Spark Executor内幕彻底解密(DT大数据梦工厂)

Posted 2020-06-14

tags:

篇首语：本文由小常识网(cha138.com)小编为大家整理，主要介绍了Spark Executor内幕彻底解密(DT大数据梦工厂)相关的知识，希望对你有一定的参考价值。

内容：

1、Spark Executor工作原理图；

2、ExecutorBackend注册源码解密；

3、Executor实例化内幕；

4、Executor具体是如何工作的？

1、Master发指令给Worker启动Executor；

2、Worker接受到Master发送来的指令，通过ExecutorRunner启动另外一个进程来运行Executor；

3、此时会启动粗粒度的ExecutorBackend(CoarseGrainedExecutorBackend)；

4、CoarseGrainedExecutorBackend通过发送RegisterExecutor向Driver注册；

5、Driver在Executor注册成功之后会返回RegisterExecutor信息给CoarseGrainedExecutorBackend；

==========Spark Executor工作原理图 ============

1、需要特别注意的是在CoarseGrainedExecutorBackend启动时，向Driver注册Executor其实质是注册ExecutorBackend实例，和Executor实例之间没有直接的关系；

override def onStart() {
logInfo("Connecting to driver: " + driverUrl)
rpcEnv.asyncSetupEndpointRefByURI(driverUrl).flatMap { ref =>
// This is a very fast action so we can use "ThreadUtils.sameThread"
driver = Some(ref)
ref.ask[RegisterExecutorResponse](
RegisterExecutor(executorId, self, hostPort, cores, extractLogUrls))
}(ThreadUtils.sameThread).onComplete {
// This is a very fast action so we can use "ThreadUtils.sameThread"
case Success(msg) => Utils.tryLogNonFatalError {
Option(self).foreach(_.send(msg)) // msg must be RegisterExecutorResponse
}
case Failure(e) => {
logError(s"Cannot register with driver: $driverUrl", e)
System.exit(1)
}
}(ThreadUtils.sameThread)
}

2、CoarseGrainedExecutorBackend是Executor运行所在的进程名称，Executor才是真正处理Task对象所在，Executor内部是通过线程池的方式来完成Task的计算的；

3、CoarseGrainedExecutorBackend和Executor是一一对应的；

4、CoarseGrainedExecutorBackend是一个消息通信体（其实现了ThreadSafeRPCEndpoint），可以发消息给Driver并可以接受Driver中发过来的指令，例如启动Task等；

5、在Driver进程中，有两个至关重要的EndPoint：

1）ClientEndpoint：主要负责向Master注册当前的程序，是AppClient的内部成员；

2）DriverEndpoint：这是整个程序运行时候的驱动器，是CoarseGrainedExecutorBackend的内部成员，这里会接收到RegisterExecutor 信息并完成在Driver中的注册；

6、在Driver中通过ExecutorData封装并注册ExecutorBackend信息到Driver内存数据结构executorMapData(CoarseGrainedSchedulerBackend的成员)

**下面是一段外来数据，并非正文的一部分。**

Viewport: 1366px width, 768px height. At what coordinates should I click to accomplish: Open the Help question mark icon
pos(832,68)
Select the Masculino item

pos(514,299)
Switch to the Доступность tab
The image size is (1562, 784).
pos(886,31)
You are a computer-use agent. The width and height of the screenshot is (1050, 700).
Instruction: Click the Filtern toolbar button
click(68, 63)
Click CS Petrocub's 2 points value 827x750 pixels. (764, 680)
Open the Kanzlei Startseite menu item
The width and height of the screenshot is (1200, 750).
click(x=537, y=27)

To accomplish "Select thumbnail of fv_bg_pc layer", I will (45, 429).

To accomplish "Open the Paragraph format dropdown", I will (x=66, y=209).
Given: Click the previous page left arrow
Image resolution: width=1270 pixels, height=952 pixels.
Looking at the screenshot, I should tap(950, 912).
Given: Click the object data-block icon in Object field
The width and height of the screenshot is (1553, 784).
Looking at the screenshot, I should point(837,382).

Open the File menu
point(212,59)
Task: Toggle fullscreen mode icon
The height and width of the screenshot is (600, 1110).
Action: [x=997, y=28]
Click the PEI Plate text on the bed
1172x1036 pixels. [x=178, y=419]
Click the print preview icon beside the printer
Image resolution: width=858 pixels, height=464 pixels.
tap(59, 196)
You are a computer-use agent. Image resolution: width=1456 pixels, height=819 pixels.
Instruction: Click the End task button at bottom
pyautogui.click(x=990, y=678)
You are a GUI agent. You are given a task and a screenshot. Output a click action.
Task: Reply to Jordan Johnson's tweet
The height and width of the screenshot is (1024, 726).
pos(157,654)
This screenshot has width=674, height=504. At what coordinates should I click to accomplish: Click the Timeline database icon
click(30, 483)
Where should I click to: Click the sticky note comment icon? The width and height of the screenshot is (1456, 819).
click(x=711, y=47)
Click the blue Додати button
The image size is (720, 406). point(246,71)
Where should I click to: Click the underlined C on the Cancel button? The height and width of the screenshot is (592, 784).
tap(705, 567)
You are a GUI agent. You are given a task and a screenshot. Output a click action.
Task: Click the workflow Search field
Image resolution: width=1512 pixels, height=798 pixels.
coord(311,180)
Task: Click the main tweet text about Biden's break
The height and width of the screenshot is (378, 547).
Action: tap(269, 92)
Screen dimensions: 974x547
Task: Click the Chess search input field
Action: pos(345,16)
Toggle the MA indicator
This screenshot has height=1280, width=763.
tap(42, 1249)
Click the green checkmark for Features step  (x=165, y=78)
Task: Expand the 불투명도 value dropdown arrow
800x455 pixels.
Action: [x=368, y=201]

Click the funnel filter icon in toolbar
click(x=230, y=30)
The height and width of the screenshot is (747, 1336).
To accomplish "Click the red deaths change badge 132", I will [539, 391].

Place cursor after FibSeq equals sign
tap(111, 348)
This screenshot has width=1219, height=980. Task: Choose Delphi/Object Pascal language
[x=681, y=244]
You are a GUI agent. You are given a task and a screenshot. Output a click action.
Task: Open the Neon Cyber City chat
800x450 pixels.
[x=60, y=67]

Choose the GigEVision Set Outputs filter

7、实际在执行的时候DriverEndpoint会把信息吸入CoarseGrainedSchedulerBackend的内存数据结构executorMapData，所以说最终是确定注册给了CoarseGrainedSchedulerBackend，也就是说CoarseGrainedSchedulerBackend掌握了为当前程序分配的所有的ExecutorBackend进程，而在每一个ExecutorBackend进行实例中会通过Executor对象来负责具体Task的运行。在运行的时候使用synchronized关键字来保障executorMapData安全的并发写操作；

8、CoarseGrainedExecutorBackend收到DriverEndpoint发送过来的RegisteredExecutor消息后会启动executor实例对象，而executor实例对象对象事实上负责真正的Task计算的；

9、创建的ThreadPool中以多线程并发执行和线程复用的方式来高效的执行Spark发过来的Task，接收到Task执行的命令后，会首先把Task封装在TaskRunner里面

override def receiveAndReply(context: RpcCallContext): PartialFunction[Any, Unit] = {

case RegisterExecutor(executorId, executorRef, hostPort, cores, logUrls) =>
if (executorDataMap.contains(executorId)) {
context.reply(RegisterExecutorFailed("Duplicate executor ID: " + executorId))
} else {
// If the executor‘s rpc env is not listening for incoming connections, `hostPort`
// will be null, and the client connection should be used to contact the executor.
val executorAddress = if (executorRef.address != null) {
executorRef.address
} else {
context.senderAddress
}
logInfo(s"Registered executor $executorRef ($executorAddress) with ID $executorId")
addressToExecutorId(executorAddress) = executorId
totalCoreCount.addAndGet(cores)
totalRegisteredExecutors.addAndGet(1)
val data = new ExecutorData(executorRef, executorRef.address, executorAddress.host,
cores, cores, logUrls)
// This must be synchronized because variables mutated
// in this block are read when requesting executors
CoarseGrainedSchedulerBackend.this.synchronized {
executorDataMap.put(executorId, data)
if (numPendingExecutors > 0) {
numPendingExecutors -= 1
logDebug(s"Decremented number of pending executors ($numPendingExecutors left)")
}
}
// Note: some tests expect the reply to come after we put the executor in the map
context.reply(RegisteredExecutor(executorAddress.host))
listenerBus.post(
SparkListenerExecutorAdded(System.currentTimeMillis(), executorId, data))
makeOffers()
}

private[cluster] class ExecutorData(
val executorEndpoint: RpcEndpointRef,
val executorAddress: RpcAddress,
override val executorHost: String,
var freeCores: Int,
override val totalCores: Int,
override val logUrlMap: Map[String, String]
) extends ExecutorInfo(executorHost, totalCores, logUrlMap)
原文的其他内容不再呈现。